Most properly designed and installed systems achieve significant concentration reductions, often lowering the initial level by 50% to 99%. Even when initial levels are extremely high, these systems can consistently bring the indoor concentration well below the 4.0 pCi/L action level and frequently down to 2.0 pCi/L or less. Success is therefore not defined by the mere presence of a system, but by the measurable, verified reduction in the radioactive gas concentration within the living space. The reliability of these systems allows homeowners to manage the health risk associated with elevated radon exposure.
How Active Systems Stop Radon Entry
The most common and dependable method for radon reduction is Active Sub-Slab Depressurization (ASD), which operates by creating a pressure differential beneath the home’s foundation. This technique involves installing a sealed system that actively draws soil gas from below the slab before it can enter the living space. The system’s effectiveness relies on an engineered vacuum that intercepts the radon at its source.
Installation begins with a contractor drilling a suction point through the concrete slab into the underlying soil or aggregate. A small pit is excavated beneath this penetration to enhance the airflow and increase the radius of influence of the vacuum. A gas-tight PVC pipe is then inserted into this hole and sealed to the slab using specialized materials to prevent air leakage from the basement or foundation.
The main component is a continuously operating, in-line fan, which is installed on the PVC pipe, typically in an attic, garage, or outside the home. This fan generates a slight negative pressure, or vacuum, beneath the foundation slab compared to the air pressure inside the house. This pressure difference reverses the natural flow of soil gas, drawing the radon-laden air up through the pipe, past the fan, and venting it safely above the roofline where it can rapidly disperse into the outside atmosphere. The intentional creation of this negative pressure field is the core scientific principle that prevents radon from being drawn into the home.

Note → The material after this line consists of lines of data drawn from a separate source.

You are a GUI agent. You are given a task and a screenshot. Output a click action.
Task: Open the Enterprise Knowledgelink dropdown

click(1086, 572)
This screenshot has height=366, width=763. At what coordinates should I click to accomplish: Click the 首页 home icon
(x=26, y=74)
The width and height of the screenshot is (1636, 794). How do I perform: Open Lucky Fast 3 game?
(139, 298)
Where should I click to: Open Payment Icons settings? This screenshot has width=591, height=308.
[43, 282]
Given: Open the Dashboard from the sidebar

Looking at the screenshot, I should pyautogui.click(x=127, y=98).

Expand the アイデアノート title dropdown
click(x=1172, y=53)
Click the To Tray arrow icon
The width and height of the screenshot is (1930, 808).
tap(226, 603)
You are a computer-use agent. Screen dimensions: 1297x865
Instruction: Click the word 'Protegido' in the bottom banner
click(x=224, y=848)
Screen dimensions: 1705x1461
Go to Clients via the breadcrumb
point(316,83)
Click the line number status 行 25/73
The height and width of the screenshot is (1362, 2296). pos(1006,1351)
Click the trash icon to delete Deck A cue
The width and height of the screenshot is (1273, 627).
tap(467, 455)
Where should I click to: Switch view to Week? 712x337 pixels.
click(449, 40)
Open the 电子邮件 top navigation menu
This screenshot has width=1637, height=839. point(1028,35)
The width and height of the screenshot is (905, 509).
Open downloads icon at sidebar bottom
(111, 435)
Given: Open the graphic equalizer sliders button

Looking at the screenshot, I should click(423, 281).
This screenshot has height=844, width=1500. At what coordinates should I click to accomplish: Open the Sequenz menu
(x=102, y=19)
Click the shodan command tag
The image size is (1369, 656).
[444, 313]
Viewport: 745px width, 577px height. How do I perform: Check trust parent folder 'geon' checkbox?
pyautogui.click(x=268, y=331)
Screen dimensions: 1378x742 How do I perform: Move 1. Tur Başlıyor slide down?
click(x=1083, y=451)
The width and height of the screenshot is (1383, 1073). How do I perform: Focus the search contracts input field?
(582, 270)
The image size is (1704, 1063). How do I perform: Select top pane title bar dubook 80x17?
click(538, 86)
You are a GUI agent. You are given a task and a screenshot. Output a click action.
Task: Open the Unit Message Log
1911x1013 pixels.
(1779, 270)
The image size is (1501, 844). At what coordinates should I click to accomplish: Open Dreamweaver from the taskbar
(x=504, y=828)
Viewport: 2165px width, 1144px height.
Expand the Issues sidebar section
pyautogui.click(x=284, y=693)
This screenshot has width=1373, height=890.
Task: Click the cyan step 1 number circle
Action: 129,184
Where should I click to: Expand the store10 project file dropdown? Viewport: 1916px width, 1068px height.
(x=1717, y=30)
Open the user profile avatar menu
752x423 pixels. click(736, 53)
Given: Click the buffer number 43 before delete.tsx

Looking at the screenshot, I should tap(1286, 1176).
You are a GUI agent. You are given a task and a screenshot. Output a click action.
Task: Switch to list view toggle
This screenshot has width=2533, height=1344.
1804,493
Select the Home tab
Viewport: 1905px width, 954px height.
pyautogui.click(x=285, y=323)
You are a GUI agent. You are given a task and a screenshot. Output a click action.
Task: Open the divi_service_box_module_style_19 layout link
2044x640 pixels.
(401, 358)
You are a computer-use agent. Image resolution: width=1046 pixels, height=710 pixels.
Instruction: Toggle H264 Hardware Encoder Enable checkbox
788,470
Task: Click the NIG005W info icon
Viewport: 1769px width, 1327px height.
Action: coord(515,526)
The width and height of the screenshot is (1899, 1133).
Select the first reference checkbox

Long-Term Verification and Maintenance
Ensuring a mitigation system remains effective over the long term requires both performance checks and periodic maintenance from the homeowner. A successful installation mandates immediate post-mitigation testing, usually within 24 hours to 30 days, to confirm that the system has achieved the desired reduction in radon concentration. This verification step is crucial for proving the system is working as intended.
For ongoing assurance, the system includes a monitoring device, most commonly a U-tube manometer or a pressure gauge, mounted on the vent pipe. The manometer uses colored fluid, and a noticeable difference in the fluid levels between the two sides confirms that the fan is running and maintaining the necessary vacuum beneath the slab. If the fluid levels are equal, it indicates a system failure, such as a fan malfunction or a blockage in the pipe.
While the fan is designed to run constantly, it has a finite lifespan, typically lasting between five and ten years before needing replacement. Homeowners should visually inspect the system and check the manometer regularly. Furthermore, even with a functional system, environmental authorities recommend retesting the home for radon every two years to ensure levels have not gradually crept back up due to changes in the soil, foundation, or house structure.